Second, as Politico’s Josh Gerstein notes, Kavanaugh also “quoted a prominent law professor’s caution that allowing the election to drag out could fuel claims of foul play.” And the president quickly echoed these arguments in a tweet minutes after the ruling came out:
[J]ust about 10 minutes after the justices issued their decision in the Wisconsin dispute, Trump tweeted out his latest warning that any results that come in after election night should be considered illegitimate. “Big problems and discrepancies with Mail In Ballots all over the USA,” Trump wrote, without offering evidence for his assertion. “Must have final total on November 3rd.” (Twitter labeled the post “disputed,” saying it “might be misleading about how to participate in an election or another civic process.”)
In a dissent to the order, Justice Elena Kagan responded to Kavanaugh’s ode to deadlines: “There are no results to ‘flip’ until all valid votes are counted. And nothing could be more ‘suspicio[us]’ or ‘improp[er]’ than refusing to tally votes once the clock strikes 12 on election night.”
In a footnote, Kavanaugh raised even more hackles by citing as wise precedent a radical minority concurring opinion in the most controversial election law decision of all, Bush v. Gore. The majority opinion in that case, which rewarded the presidency to George W. Bush by stopping a state-court-ordered recount in Florida, explicitly warned the decision was a one-of-a-kind emergency intervention that should not be used as precedent. But then-Chief Justice William Rehnquist penned a concurrence that argued SCOTUS had the constitutional obligation to stop courts at any level from interfering with the power of state legislatures in presidential elections. Presumably Rehnquist would have smiled on the Republican-controlled Florida legislature’s plans to directly appoint presidential electors had the Court not intervened to stop the recount.

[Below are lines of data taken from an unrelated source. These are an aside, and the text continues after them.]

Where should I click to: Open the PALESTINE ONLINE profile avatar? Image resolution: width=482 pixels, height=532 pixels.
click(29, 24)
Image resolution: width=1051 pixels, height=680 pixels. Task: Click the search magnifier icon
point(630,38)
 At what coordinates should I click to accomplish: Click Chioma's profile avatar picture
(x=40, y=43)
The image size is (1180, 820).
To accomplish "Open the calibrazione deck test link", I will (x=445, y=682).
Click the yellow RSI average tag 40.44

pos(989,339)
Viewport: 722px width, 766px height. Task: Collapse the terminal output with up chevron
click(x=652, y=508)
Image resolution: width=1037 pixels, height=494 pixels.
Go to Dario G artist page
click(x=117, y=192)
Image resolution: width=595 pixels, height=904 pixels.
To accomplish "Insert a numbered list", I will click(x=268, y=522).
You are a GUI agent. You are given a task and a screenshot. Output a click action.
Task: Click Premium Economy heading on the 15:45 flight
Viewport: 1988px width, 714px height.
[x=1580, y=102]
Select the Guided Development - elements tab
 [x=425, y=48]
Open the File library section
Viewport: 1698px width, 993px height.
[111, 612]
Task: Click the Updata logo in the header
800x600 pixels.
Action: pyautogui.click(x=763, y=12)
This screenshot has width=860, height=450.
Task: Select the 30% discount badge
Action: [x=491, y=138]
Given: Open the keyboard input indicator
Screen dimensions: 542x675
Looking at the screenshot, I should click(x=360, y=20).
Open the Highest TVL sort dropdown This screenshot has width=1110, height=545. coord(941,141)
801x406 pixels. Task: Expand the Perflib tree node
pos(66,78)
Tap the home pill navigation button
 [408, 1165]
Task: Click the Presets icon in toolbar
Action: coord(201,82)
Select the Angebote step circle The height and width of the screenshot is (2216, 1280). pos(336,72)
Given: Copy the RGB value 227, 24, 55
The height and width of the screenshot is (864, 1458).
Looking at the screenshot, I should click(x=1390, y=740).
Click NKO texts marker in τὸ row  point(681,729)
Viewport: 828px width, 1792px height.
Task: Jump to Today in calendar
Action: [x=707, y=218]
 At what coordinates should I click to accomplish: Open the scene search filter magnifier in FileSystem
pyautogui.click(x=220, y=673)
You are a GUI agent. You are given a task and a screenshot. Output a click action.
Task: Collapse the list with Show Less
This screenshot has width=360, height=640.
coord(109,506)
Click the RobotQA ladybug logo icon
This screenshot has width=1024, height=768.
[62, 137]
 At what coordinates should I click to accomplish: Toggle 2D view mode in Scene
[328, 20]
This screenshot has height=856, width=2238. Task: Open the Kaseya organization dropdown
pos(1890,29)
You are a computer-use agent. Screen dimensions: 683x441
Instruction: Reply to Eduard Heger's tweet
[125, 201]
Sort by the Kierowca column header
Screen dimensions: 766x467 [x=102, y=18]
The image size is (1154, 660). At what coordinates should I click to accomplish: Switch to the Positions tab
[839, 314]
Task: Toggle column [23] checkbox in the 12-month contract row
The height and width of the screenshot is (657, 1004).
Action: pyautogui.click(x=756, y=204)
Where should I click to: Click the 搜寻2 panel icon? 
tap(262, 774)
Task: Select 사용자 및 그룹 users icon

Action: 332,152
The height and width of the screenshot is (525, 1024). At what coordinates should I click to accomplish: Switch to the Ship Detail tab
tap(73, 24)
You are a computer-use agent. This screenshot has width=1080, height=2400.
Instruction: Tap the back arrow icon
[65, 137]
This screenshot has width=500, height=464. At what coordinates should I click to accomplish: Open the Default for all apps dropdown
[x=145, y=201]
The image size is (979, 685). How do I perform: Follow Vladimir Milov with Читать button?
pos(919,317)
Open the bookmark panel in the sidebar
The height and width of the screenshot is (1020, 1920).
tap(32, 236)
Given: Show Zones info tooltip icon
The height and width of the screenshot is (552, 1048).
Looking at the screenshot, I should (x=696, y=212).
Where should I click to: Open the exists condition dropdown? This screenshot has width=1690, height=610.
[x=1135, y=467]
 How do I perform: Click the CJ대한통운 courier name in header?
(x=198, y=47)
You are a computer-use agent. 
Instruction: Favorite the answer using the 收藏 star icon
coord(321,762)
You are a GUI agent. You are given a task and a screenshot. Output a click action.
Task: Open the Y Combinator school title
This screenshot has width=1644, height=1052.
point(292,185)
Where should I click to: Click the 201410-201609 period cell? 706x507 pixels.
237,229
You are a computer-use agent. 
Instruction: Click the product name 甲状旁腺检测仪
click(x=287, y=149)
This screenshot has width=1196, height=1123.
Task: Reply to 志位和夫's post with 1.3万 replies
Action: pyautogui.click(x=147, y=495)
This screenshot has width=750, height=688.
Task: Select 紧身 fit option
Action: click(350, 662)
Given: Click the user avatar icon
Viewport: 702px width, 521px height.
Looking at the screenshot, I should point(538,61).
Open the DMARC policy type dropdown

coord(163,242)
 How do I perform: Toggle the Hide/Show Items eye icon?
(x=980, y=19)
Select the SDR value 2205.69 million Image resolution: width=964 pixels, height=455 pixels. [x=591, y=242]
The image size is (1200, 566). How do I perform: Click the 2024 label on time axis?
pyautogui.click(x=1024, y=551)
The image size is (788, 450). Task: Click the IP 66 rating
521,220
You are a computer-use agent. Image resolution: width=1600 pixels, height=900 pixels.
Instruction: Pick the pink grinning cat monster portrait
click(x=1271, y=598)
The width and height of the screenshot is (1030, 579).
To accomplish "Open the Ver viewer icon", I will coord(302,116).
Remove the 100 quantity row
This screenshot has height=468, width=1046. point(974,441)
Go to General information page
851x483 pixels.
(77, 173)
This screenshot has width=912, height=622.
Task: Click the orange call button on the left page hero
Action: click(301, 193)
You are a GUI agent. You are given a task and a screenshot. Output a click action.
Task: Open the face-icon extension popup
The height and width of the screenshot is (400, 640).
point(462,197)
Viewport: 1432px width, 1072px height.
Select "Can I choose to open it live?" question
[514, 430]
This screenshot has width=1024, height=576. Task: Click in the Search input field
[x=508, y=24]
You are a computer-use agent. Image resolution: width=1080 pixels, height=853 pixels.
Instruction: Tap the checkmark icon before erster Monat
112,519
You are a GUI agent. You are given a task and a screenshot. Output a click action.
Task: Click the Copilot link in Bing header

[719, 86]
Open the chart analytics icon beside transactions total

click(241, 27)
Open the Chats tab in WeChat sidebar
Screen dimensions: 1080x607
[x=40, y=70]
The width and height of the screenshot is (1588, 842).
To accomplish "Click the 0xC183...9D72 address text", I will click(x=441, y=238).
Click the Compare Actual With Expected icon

One of the justices who signed onto Rehnquist’s concurrence, Clarence Thomas, is still on the Court. Another was Antonin Scalia, mentor to the new Justice Barrett.
We don’t really know if Gorsuch and Kavanaugh are consciously laying the groundwork to help Trump contest a loss to Joe Biden any more than we know whether Trump’s threats to steal the election are bluster or a real warning. But in my own writing about the “red mirage” scenario in which Trump would claim victory on Election Night based on heavy Republican in-person voting and then fight like hell to stop mail-in ballots from being counted, it was never completely clear to me how Trump could convince the world his claims of mail-in ballot fraud were credible, or how he could turn a muddied result into victory. Now we have one Supreme Court justice identifying with Trump’s alleged horror of post-Election Night uncertainty, and two Supreme Court justices pointing the way to a state legislative hijacking of the results. Both owe their lifetime appointments to the incumbent president. Their new colleague has refused to recuse herself from 2020 election disputes.
It would be the appropriately horrific end to this nightmare of a year if Trump’s three justices help him intimidate and lie and finagle his way to a second term. Maybe none of this will actually happen, but only a decisive Election Night victory for Biden would dispel the specters for good.